A cistern is fundamentally a storage container engineered to hold water, typically rainwater collected from a catchment surface like a rooftop. The primary purpose of this system is water conservation, allowing collected precipitation to be used later for non-potable needs such as irrigation, toilet flushing, or car washing. Cisterns offer a way to manage runoff, providing retention volume while simultaneously offsetting the demand for municipal or well water supplies. The physical makeup and appearance of a cistern are entirely determined by its intended capacity and placement.
External Visual Characteristics
The external appearance of a cistern varies dramatically based on whether it is installed above or below ground. Subterranean cisterns are completely buried, meaning the only visible external components are the access hatches, which are typically heavy-duty lids designed to be flush with the surrounding landscape. These underground tanks are often constructed from durable materials like reinforced concrete or thick-walled polyethylene, chosen to withstand the constant pressure of the surrounding soil.
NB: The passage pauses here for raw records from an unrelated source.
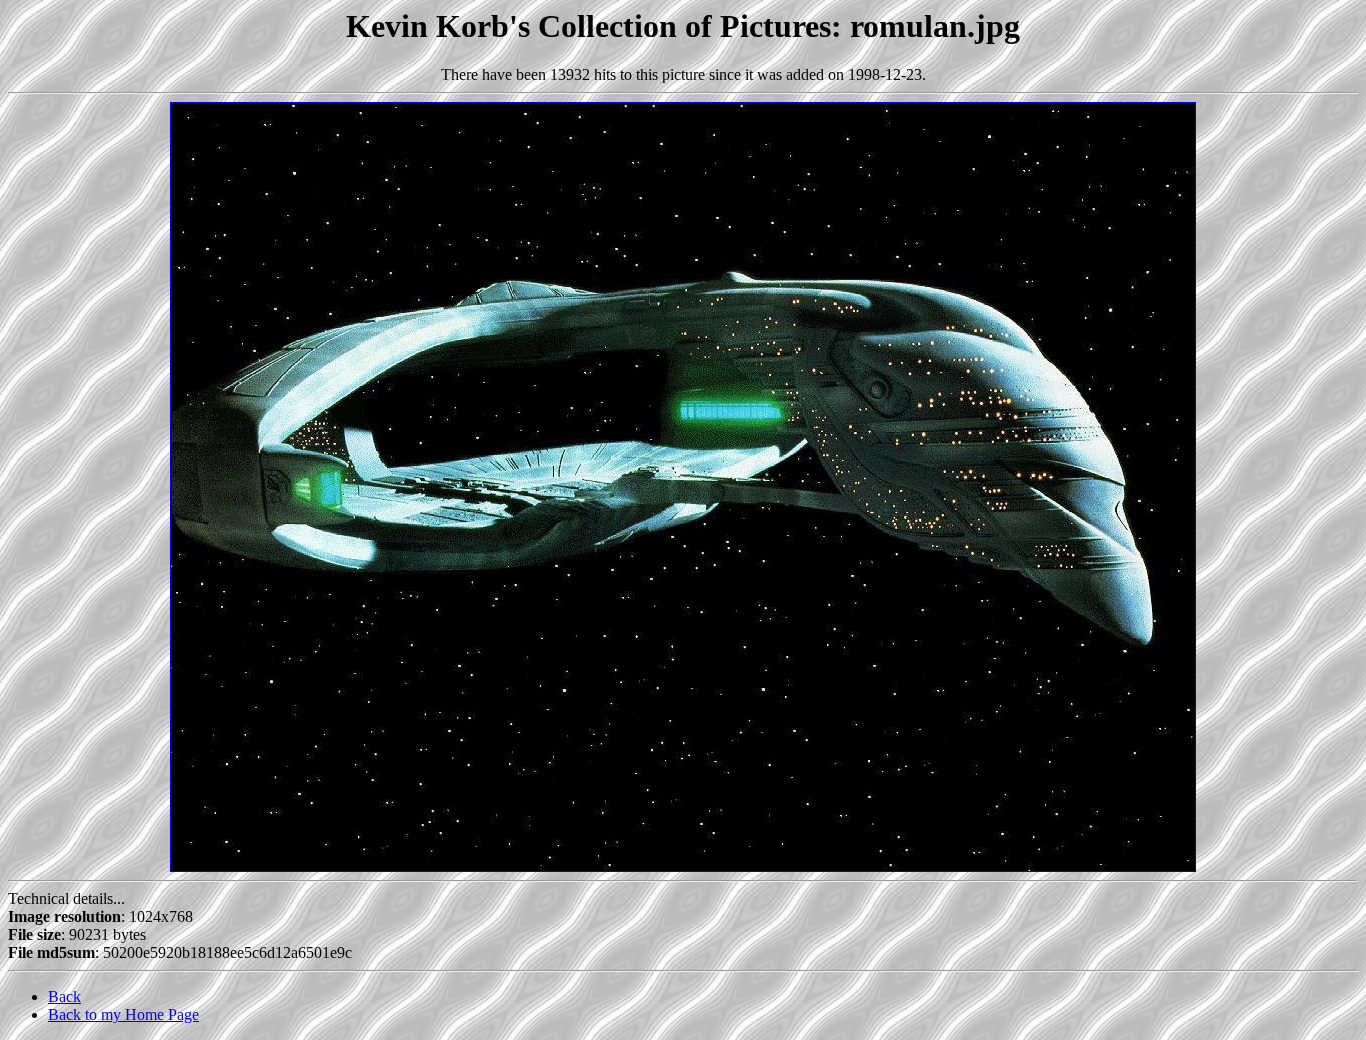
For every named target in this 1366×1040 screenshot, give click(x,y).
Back (64, 996)
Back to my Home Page (123, 1014)
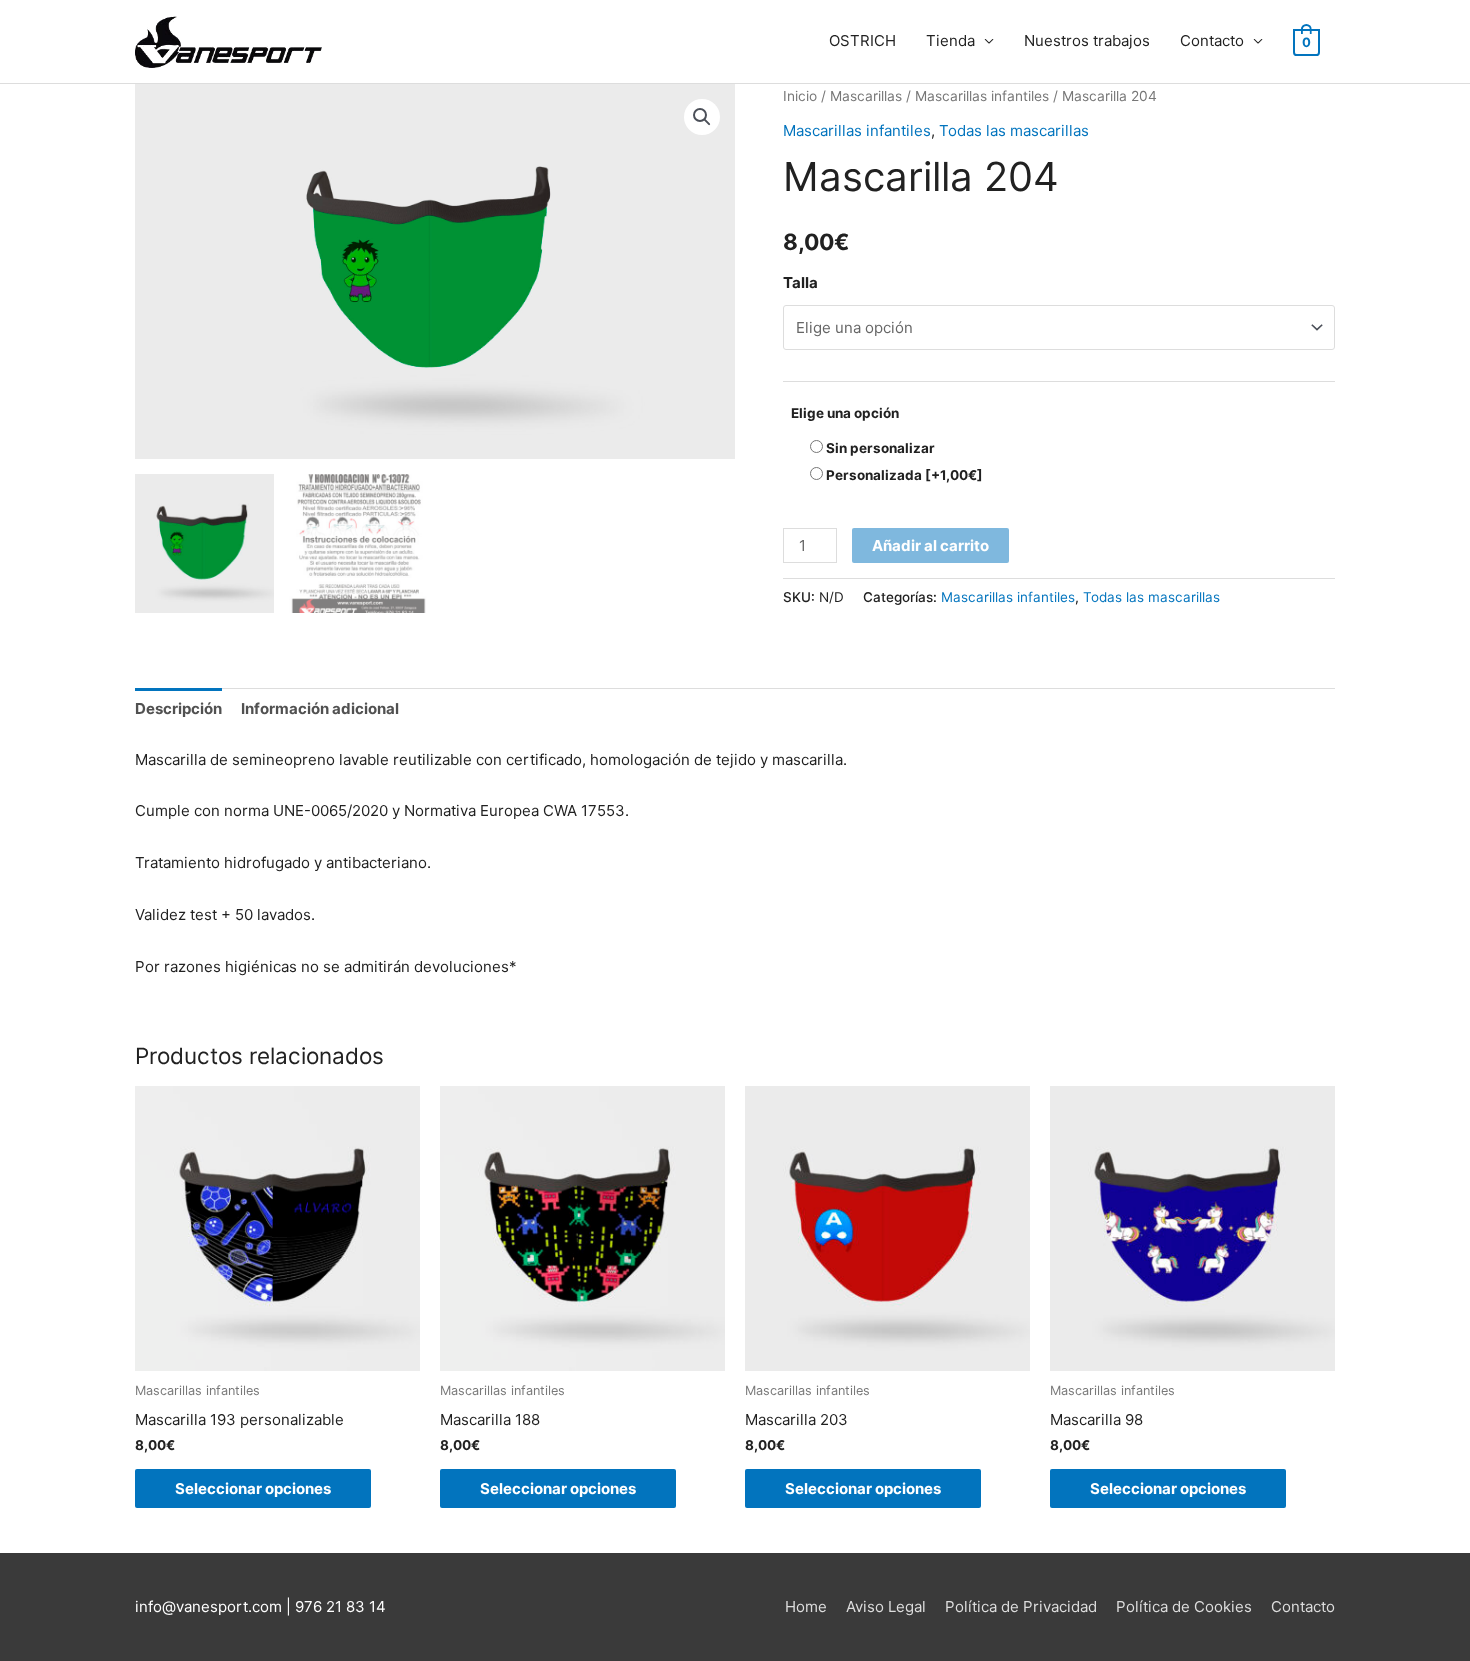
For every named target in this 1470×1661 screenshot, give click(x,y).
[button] (702, 117)
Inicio (800, 96)
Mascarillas (866, 96)
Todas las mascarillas (1014, 130)
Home (806, 1606)
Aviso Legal (886, 1606)
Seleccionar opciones (253, 1488)
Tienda (950, 40)
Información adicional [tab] (320, 708)
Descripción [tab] (178, 708)
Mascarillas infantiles (982, 96)
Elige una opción (845, 413)
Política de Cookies (1184, 1606)
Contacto (1212, 40)
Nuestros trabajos (1087, 40)
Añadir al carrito (930, 545)
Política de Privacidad (1021, 1606)
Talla (800, 282)
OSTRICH (862, 40)
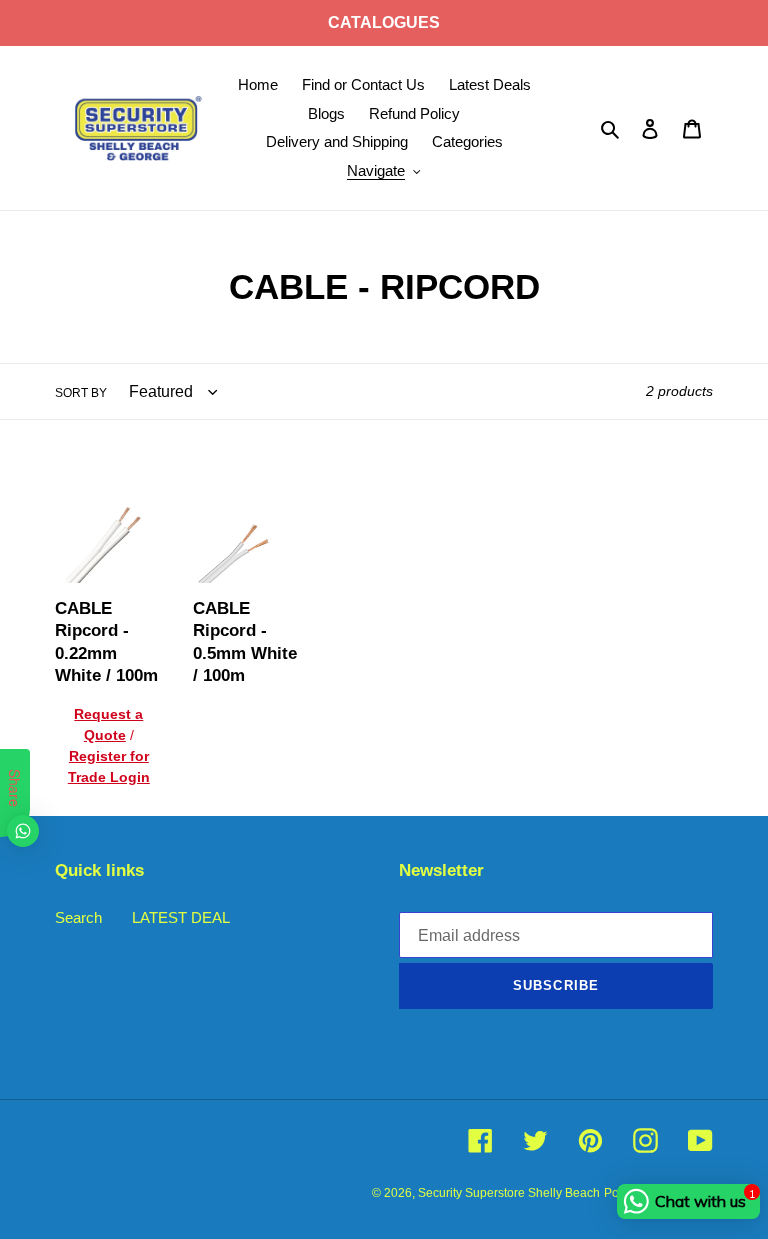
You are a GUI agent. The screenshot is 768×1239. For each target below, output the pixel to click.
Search (78, 917)
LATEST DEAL (181, 917)
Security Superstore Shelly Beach (509, 1193)
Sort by (81, 393)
Above-ground cisterns present a much wider range of visual styles and materials. One common form is the rounded polyethylene tank, which is frequently opaque to prevent sunlight from encouraging algae growth inside the stored water. Other large-capacity above-ground units may be constructed from galvanized steel or fiberglass, offering a more industrial or utilitarian look. Smaller, residential units might be decorative, made from materials like painted plastic or wood-clad barrels, often placed discreetly near a downspout connection. Regardless of material, the exterior shell will always feature visible inlet pipes connecting to the roof catchment and an overflow outlet to direct excess water away from the foundation.
Internal Components and Structure
The internal structure of a cistern is designed to ensure water quality through managed sedimentation and flow control. Water entering the tank usually passes through a filter screen to exclude large debris like leaves and coarse solids before reaching the main storage volume. Sedimentation is facilitated by an engineered flow path that encourages suspended solids to settle out of the water column.
The internal design often incorporates features like a sediment trap, also known as a sump, which is a deeper area at the bottom of the tank where heavier particles accumulate. To prevent the incoming water from stirring up these settled particles, nonporous baffles are frequently installed. These baffles are internal barriers, typically made of concrete, metal, or plastic, that extend the path water must travel from the inlet to the outlet. This longer flow path increases the residence time of the water, allowing finer sediments to drop out before the cleaner water is drawn off or distributed.
Common Types and Configurations
The vast differences in cistern size and complexity are best understood by examining their common configurations. The simplest configuration is the rain barrel, which is a small-scale, above-ground container, often holding 50 to 100 gallons, designed primarily for residential landscape watering. These barrels are usually connected directly to a single downspout and feature a simple spigot near the bottom for gravity-fed distribution.
Utility or domestic cisterns represent a larger, more complex configuration, typically designed to store thousands of gallons for household use. These are frequently large, prefabricated tanks, often installed underground to maintain a consistent water temperature and to save space on the property. Their configurations require an electric pump to pressurize the water for distribution and may include extensive pretreatment systems like first-flush diverters and complex filtration arrays.
Agricultural or industrial cisterns are the largest category, sometimes involving massive, custom-built structures that may be partially open-top or integrated into the building’s foundation. These are designed to capture runoff from much larger impervious surfaces, such as parking lots or expansive greenhouse roofs. The visible accessories on these massive units might include sophisticated monitoring equipment and large, dedicated pump houses to manage the high volume of water required for commercial or agricultural operations.